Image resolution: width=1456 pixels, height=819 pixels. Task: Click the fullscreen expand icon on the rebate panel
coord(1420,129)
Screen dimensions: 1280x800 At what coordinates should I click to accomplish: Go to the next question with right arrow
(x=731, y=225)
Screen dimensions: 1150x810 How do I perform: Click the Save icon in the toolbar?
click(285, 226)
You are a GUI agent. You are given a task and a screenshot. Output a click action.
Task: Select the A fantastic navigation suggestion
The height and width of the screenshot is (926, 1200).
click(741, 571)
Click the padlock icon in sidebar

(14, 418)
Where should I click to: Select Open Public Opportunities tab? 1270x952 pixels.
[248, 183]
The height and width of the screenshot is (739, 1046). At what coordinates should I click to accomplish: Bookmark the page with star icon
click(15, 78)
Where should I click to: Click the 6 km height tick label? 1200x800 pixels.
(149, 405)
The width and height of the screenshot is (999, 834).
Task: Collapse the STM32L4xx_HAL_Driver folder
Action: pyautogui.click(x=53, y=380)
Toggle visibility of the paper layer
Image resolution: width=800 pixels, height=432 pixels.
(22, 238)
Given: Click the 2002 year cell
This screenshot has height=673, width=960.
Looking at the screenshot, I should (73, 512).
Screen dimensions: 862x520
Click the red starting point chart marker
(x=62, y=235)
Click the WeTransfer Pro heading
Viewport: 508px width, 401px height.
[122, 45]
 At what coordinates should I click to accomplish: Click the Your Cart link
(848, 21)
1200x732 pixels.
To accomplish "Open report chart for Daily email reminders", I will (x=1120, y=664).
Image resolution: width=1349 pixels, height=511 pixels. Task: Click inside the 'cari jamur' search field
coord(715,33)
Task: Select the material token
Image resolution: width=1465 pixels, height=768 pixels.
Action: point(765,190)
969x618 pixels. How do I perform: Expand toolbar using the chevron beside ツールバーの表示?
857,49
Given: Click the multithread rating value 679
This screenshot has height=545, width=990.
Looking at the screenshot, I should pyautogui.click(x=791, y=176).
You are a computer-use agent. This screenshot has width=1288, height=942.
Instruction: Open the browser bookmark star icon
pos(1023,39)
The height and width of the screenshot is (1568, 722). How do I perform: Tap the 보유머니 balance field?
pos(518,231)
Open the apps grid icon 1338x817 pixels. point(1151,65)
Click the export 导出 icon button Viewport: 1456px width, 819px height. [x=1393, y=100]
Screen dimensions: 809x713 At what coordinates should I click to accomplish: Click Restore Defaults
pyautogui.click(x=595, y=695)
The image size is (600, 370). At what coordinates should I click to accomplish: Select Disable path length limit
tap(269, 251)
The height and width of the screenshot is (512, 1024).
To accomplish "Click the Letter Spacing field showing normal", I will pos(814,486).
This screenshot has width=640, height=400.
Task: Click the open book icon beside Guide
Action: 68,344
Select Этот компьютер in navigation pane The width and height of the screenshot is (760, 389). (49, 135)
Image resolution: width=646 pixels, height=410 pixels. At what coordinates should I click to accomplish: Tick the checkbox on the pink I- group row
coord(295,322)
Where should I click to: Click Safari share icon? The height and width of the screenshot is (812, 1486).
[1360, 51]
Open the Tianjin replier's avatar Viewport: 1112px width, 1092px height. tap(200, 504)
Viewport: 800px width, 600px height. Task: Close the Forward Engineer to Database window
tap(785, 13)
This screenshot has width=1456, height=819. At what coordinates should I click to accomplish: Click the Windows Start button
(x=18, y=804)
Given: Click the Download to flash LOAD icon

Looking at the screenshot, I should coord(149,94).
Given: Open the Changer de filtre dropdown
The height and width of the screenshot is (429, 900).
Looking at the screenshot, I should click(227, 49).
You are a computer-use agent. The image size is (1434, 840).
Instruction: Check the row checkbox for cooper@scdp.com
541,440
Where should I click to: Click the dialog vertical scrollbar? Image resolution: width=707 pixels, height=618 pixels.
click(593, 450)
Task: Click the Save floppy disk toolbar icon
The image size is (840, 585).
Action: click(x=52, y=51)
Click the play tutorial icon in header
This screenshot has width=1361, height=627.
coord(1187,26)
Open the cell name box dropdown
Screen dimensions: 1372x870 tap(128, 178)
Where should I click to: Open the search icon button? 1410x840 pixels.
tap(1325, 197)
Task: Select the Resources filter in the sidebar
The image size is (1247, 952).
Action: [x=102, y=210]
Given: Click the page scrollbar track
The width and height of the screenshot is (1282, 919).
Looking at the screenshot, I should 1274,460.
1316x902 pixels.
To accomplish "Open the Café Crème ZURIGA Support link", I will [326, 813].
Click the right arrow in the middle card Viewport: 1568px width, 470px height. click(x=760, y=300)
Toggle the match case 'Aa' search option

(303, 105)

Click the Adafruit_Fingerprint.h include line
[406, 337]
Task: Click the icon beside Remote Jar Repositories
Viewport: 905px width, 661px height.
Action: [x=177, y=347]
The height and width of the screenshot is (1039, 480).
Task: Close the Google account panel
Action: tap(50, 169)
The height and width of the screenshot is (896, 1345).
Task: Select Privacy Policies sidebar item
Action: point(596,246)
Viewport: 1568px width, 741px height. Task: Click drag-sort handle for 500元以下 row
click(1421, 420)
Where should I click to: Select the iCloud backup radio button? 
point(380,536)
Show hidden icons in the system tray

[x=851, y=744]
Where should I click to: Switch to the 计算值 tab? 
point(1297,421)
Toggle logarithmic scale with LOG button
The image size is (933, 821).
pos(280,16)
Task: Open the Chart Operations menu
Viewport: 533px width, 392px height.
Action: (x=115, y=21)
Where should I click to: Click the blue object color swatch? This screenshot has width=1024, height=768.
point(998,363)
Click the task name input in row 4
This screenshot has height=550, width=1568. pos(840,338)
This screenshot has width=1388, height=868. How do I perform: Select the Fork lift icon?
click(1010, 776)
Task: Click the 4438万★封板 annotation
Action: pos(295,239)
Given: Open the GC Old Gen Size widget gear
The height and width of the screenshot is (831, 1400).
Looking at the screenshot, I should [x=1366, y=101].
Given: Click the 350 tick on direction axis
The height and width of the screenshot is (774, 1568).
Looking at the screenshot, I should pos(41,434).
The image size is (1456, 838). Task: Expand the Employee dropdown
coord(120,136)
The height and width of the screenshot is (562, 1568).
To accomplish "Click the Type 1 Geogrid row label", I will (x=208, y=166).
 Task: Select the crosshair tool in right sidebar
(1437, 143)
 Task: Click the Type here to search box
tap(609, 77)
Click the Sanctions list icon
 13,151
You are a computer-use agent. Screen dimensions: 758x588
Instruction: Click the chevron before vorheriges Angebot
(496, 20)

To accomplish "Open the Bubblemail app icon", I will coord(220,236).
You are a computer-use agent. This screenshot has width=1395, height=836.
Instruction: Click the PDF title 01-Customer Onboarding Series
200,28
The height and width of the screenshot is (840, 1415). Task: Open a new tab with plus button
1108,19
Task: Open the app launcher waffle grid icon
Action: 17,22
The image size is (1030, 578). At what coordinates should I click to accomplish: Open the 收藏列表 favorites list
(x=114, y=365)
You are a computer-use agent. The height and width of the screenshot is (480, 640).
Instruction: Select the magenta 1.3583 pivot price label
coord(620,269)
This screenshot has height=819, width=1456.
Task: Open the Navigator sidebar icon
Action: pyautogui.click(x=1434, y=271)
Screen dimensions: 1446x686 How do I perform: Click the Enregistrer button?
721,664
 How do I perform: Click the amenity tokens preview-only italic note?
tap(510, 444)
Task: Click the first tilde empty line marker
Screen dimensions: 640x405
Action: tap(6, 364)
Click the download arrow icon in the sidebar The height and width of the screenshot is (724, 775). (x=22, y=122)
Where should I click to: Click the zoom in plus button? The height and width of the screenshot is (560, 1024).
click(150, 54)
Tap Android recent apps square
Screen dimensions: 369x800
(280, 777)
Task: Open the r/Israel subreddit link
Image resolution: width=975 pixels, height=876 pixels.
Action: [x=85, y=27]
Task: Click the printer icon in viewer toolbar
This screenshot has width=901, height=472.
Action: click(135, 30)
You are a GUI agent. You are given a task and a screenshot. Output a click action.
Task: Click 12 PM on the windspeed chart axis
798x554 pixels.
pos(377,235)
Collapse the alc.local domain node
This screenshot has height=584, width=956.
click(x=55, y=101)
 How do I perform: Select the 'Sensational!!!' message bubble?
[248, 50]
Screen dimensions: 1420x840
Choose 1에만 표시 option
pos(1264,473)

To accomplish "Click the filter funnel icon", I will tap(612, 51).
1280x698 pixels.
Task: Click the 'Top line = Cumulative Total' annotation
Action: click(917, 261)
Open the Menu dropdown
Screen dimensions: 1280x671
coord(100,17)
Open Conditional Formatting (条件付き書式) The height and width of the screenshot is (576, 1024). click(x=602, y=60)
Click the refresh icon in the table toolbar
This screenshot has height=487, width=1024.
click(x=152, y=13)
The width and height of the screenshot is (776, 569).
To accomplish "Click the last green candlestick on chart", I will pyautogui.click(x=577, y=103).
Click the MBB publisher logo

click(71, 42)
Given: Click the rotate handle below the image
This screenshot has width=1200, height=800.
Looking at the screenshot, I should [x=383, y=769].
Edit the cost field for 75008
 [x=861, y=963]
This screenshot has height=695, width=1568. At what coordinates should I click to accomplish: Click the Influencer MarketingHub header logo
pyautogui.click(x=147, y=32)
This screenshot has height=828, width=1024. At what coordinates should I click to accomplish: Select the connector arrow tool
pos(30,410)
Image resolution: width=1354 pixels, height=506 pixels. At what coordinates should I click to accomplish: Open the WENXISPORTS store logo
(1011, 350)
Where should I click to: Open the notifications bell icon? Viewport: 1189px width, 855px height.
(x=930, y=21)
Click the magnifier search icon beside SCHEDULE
· · · · ·
### What you will do
Write out the data verbatim, from the line containing "Viewport: 1568px width, 741px" up to and including the line containing "Action: 17,22".

### Finished task
Viewport: 1568px width, 741px height. Task: Click drag-sort handle for 500元以下 row
click(1421, 420)
Where should I click to: Select the iCloud backup radio button? 
point(380,536)
Show hidden icons in the system tray

[x=851, y=744]
Where should I click to: Switch to the 计算值 tab? 
point(1297,421)
Toggle logarithmic scale with LOG button
The image size is (933, 821).
pos(280,16)
Task: Open the Chart Operations menu
Viewport: 533px width, 392px height.
Action: (x=115, y=21)
Where should I click to: Click the blue object color swatch? This screenshot has width=1024, height=768.
point(998,363)
Click the task name input in row 4
This screenshot has height=550, width=1568. pos(840,338)
This screenshot has width=1388, height=868. How do I perform: Select the Fork lift icon?
click(1010, 776)
Task: Click the 4438万★封板 annotation
Action: pos(295,239)
Given: Open the GC Old Gen Size widget gear
The height and width of the screenshot is (831, 1400).
Looking at the screenshot, I should [x=1366, y=101].
Given: Click the 350 tick on direction axis
The height and width of the screenshot is (774, 1568).
Looking at the screenshot, I should pos(41,434).
The image size is (1456, 838). Task: Expand the Employee dropdown
coord(120,136)
The height and width of the screenshot is (562, 1568).
To accomplish "Click the Type 1 Geogrid row label", I will (x=208, y=166).
 Task: Select the crosshair tool in right sidebar
(1437, 143)
 Task: Click the Type here to search box
tap(609, 77)
Click the Sanctions list icon
 13,151
You are a computer-use agent. Screen dimensions: 758x588
Instruction: Click the chevron before vorheriges Angebot
(496, 20)

To accomplish "Open the Bubblemail app icon", I will coord(220,236).
You are a computer-use agent. This screenshot has width=1395, height=836.
Instruction: Click the PDF title 01-Customer Onboarding Series
200,28
The height and width of the screenshot is (840, 1415). Task: Open a new tab with plus button
1108,19
Task: Open the app launcher waffle grid icon
Action: 17,22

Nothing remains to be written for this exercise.